Abstract:
Introduction:
Software engineering as a discipline demands theories grounded in real world evidence, but unfortunately researchers frequently find that investigations into similar phenomena conducted in different studies produce conflicting results. These differences may arise from a number of issues including heterogeneous sampling methods, measurement or reporting which makes comparing and combining results problematic. This study focuses upon empirical studies that have compared the accuracy levels of two competing software project cost prediction systems, namely regression analysis and analogy. We seek to answer the question to what extent are the empirical results consistent between and also within studies.
Empirical studies in software engineering are used to investigate the efficacy of methods and the impact of various factors on productivity, quality or cost. Hence, ‘the reliable combination of results from independent experiments is an essential building block in any discipline attempting to build a solid empirical foundation' [1]. However, different studies of the same phenomenon frequently report different findings perhaps because the data have been collected or analysed in a non-standardised manner. This problem is compounded because of difficulties defining the population to which the results can generalize and thus in obtaining a representative sample [2]. In addition, the selection of studies is influenced by heterogeneity of measures, environmental factors, publication bias and the 'file drawer problem' [3]. Therefore in order to perform ‘a study of studies’[4], a meta-analysis [5], a systematic and documented procedure needs to be used to search and screen relevant studies, code results, and provide a quantitative summary of the findings [1, 6].

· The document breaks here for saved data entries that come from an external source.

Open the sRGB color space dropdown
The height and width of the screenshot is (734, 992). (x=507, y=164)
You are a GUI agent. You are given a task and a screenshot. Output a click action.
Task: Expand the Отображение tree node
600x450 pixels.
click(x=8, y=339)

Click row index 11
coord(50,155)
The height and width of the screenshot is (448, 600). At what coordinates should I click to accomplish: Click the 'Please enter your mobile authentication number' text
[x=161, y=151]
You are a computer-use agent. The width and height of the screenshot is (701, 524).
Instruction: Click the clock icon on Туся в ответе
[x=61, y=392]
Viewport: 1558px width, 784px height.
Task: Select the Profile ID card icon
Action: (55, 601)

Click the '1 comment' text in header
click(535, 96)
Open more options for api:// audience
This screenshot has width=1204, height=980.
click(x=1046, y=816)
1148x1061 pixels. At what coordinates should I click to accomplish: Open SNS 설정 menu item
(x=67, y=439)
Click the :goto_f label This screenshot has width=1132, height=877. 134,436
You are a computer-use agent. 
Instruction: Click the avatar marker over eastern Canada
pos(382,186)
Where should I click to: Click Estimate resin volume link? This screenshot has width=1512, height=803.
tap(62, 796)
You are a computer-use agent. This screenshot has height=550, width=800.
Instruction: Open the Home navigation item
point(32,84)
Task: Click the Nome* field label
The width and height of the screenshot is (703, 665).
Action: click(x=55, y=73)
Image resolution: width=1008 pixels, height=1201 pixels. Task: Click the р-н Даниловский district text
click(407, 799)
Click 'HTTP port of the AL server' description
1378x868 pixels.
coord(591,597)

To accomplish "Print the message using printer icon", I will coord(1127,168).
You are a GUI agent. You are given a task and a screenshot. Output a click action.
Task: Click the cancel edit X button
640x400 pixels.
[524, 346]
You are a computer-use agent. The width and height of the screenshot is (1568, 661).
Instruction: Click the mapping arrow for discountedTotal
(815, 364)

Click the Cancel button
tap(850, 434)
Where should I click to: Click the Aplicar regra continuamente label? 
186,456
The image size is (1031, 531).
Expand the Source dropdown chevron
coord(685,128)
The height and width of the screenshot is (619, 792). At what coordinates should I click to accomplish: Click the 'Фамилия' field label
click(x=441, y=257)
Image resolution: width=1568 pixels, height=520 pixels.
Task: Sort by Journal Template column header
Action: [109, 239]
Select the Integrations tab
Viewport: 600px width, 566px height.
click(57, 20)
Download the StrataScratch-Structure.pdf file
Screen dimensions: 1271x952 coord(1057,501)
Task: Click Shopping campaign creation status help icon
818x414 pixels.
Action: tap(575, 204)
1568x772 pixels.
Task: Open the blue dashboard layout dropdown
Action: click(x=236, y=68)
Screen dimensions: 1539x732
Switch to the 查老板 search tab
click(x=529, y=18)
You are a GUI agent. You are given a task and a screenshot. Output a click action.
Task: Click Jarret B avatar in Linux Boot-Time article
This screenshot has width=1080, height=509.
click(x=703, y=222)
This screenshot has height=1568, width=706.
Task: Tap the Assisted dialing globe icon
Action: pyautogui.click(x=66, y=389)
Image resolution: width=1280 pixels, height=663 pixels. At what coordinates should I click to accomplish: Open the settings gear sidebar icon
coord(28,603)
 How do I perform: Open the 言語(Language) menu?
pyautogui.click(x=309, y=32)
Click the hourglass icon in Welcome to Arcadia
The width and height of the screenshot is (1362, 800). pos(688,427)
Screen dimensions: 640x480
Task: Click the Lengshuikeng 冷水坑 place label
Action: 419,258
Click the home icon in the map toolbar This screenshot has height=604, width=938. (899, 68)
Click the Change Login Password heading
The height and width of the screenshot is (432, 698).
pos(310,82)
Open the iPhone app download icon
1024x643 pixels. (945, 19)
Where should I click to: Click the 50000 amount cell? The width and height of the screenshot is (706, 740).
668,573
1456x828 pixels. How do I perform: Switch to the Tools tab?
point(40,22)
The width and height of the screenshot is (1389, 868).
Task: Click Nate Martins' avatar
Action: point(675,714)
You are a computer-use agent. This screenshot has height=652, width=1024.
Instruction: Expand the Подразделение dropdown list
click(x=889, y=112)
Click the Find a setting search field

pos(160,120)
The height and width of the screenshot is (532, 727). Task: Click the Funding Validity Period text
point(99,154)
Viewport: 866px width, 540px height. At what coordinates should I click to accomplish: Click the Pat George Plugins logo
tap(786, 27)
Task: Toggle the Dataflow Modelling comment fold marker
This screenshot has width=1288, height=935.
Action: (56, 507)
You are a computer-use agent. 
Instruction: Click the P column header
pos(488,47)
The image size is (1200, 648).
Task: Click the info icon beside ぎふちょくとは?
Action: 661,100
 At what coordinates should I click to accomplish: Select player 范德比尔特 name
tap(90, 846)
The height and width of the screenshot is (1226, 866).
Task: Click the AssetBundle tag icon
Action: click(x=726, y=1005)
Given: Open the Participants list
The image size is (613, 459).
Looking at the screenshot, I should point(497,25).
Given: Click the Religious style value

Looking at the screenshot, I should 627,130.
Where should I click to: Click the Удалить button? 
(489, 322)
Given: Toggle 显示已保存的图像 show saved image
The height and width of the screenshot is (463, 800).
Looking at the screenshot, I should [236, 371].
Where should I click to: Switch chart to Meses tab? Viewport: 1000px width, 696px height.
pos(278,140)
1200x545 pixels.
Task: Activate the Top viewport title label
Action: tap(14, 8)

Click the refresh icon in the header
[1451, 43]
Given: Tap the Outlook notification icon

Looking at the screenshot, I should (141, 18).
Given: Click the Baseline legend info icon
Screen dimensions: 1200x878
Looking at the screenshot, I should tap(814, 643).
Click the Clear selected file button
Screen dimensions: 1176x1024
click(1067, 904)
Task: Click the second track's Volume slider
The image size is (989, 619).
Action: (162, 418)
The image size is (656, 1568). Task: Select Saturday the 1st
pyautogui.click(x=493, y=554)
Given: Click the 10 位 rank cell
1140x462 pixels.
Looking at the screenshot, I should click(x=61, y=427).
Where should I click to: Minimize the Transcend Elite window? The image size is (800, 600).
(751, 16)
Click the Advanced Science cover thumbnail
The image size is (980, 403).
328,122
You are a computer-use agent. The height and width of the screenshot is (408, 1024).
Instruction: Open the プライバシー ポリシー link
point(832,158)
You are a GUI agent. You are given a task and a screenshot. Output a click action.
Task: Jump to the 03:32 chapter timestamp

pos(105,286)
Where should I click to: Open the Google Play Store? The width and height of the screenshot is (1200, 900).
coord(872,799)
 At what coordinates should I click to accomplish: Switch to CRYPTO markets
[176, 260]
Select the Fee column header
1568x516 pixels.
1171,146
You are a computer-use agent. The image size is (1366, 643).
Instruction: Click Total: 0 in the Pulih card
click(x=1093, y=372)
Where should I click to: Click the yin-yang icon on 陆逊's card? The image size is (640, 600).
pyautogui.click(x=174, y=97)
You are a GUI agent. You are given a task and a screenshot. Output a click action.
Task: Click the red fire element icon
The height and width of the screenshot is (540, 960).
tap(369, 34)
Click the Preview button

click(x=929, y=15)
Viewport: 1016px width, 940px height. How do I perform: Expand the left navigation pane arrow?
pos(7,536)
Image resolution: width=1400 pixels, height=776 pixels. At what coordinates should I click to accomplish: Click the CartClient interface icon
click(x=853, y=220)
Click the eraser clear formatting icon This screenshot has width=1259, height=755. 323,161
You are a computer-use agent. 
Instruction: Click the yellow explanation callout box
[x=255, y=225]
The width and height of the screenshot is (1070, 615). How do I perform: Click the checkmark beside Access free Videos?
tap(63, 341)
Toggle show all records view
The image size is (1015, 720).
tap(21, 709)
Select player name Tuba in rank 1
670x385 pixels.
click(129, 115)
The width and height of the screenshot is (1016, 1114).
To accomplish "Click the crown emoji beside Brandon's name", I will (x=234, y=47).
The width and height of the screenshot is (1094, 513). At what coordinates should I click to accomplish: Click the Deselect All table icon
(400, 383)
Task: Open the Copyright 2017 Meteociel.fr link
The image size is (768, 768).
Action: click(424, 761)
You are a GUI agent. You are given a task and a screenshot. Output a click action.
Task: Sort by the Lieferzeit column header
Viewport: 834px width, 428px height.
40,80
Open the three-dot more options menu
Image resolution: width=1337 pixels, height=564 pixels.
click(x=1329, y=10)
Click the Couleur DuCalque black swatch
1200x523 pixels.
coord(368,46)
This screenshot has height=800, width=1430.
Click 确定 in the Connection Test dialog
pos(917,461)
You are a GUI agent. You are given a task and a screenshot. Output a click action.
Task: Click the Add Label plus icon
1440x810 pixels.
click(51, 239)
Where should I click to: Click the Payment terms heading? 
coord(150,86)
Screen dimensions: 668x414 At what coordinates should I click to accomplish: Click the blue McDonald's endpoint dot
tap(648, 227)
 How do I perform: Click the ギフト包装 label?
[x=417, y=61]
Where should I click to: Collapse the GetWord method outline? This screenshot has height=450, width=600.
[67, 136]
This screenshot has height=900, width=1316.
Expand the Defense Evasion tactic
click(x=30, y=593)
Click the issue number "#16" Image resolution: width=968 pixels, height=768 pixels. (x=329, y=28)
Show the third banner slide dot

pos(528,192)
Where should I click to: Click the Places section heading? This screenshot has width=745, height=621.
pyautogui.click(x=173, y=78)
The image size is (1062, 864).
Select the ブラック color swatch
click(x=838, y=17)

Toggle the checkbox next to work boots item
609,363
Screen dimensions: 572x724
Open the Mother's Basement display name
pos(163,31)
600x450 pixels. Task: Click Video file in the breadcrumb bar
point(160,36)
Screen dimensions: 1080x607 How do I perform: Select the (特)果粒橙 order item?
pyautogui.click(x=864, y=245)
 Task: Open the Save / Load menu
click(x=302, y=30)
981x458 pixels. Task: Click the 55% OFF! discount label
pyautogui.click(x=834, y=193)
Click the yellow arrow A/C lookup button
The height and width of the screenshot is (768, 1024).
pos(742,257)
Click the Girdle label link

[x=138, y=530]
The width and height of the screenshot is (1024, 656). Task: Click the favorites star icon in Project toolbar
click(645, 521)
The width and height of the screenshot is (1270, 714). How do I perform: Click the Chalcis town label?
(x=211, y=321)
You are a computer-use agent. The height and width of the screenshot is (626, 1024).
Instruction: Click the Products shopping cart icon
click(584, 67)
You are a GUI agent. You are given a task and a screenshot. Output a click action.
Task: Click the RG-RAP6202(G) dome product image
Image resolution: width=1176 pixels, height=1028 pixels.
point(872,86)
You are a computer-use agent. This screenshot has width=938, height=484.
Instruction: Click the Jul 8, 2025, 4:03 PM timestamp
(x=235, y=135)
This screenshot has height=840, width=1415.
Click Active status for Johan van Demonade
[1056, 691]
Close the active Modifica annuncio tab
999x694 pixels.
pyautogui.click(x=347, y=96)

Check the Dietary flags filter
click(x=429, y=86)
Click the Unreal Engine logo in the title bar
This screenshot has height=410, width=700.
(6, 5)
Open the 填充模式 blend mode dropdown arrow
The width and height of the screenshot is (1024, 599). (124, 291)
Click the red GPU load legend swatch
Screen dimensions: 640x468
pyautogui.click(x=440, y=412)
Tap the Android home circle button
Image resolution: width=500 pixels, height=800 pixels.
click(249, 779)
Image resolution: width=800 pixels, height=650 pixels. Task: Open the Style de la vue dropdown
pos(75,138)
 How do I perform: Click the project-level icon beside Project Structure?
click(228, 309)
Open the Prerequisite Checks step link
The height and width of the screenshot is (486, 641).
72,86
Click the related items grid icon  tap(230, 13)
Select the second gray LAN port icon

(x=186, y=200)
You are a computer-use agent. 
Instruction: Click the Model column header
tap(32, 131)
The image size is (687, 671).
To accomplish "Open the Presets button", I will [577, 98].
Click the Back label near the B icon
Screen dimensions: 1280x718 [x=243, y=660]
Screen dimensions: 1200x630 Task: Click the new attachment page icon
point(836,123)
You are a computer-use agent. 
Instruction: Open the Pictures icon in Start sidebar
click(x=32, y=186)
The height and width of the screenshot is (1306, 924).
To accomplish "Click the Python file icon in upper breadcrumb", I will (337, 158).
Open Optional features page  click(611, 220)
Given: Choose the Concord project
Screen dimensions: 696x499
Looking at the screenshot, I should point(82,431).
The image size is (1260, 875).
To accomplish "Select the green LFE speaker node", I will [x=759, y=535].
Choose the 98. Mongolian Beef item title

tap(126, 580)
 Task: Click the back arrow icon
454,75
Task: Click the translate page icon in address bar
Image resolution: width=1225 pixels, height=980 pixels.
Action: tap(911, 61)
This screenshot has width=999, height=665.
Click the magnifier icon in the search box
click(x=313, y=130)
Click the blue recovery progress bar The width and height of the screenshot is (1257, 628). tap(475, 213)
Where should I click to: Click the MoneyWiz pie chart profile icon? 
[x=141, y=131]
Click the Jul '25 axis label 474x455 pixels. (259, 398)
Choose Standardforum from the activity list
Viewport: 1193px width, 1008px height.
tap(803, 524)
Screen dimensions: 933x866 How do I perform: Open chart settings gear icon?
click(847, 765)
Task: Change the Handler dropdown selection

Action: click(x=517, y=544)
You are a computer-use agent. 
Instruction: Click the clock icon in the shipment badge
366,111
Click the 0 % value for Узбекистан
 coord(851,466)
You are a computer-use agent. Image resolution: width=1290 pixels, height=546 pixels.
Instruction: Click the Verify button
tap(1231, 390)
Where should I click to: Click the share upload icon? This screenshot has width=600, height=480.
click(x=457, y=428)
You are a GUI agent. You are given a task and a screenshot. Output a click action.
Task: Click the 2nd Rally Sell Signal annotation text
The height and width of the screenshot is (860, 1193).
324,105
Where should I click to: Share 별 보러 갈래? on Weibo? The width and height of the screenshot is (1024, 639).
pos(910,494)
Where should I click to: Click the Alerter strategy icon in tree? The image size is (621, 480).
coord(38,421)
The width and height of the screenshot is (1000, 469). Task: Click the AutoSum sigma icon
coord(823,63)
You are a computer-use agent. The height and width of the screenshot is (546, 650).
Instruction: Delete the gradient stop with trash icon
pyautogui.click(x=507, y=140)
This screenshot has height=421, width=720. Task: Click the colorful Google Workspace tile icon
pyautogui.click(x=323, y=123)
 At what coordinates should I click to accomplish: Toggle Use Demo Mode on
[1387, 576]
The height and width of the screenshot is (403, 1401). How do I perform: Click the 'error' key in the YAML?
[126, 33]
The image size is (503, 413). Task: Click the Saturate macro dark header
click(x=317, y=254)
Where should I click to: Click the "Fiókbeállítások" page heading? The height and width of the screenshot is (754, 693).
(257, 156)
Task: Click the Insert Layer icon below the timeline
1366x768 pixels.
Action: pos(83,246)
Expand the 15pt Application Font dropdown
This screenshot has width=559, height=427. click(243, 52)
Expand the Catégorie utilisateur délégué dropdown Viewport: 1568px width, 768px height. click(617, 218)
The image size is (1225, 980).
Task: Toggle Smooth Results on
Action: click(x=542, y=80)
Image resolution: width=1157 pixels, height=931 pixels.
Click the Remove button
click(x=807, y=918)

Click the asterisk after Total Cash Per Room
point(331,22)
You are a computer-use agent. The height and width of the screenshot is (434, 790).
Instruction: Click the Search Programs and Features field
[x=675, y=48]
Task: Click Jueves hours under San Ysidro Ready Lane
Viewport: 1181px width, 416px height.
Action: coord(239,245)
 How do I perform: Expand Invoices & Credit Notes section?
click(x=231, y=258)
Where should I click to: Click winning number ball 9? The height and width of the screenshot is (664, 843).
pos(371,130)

The existence of context variables poses a serious challenge to forming a body of knowledge in empirical software engineering. Basili, Shull et al. [7] suggest researchers should build models using a common framework for data collection to represent common observations that would allow generalization [8]. However these would involve replication of individual yet comparable studies in which results are refined rather than combined. In such cases, authors typically dismiss seemingly contradictory results rather than use them [9].
The need for empirical validation of different and often competing software project effort prediction systems, has led to hundreds of studies being conducted. Yet there remains a lack of synthesised findings. Thus, to the best of our knowledge, this investigation is the first systematic comparison of the empirical evidence for two competing prediction systems.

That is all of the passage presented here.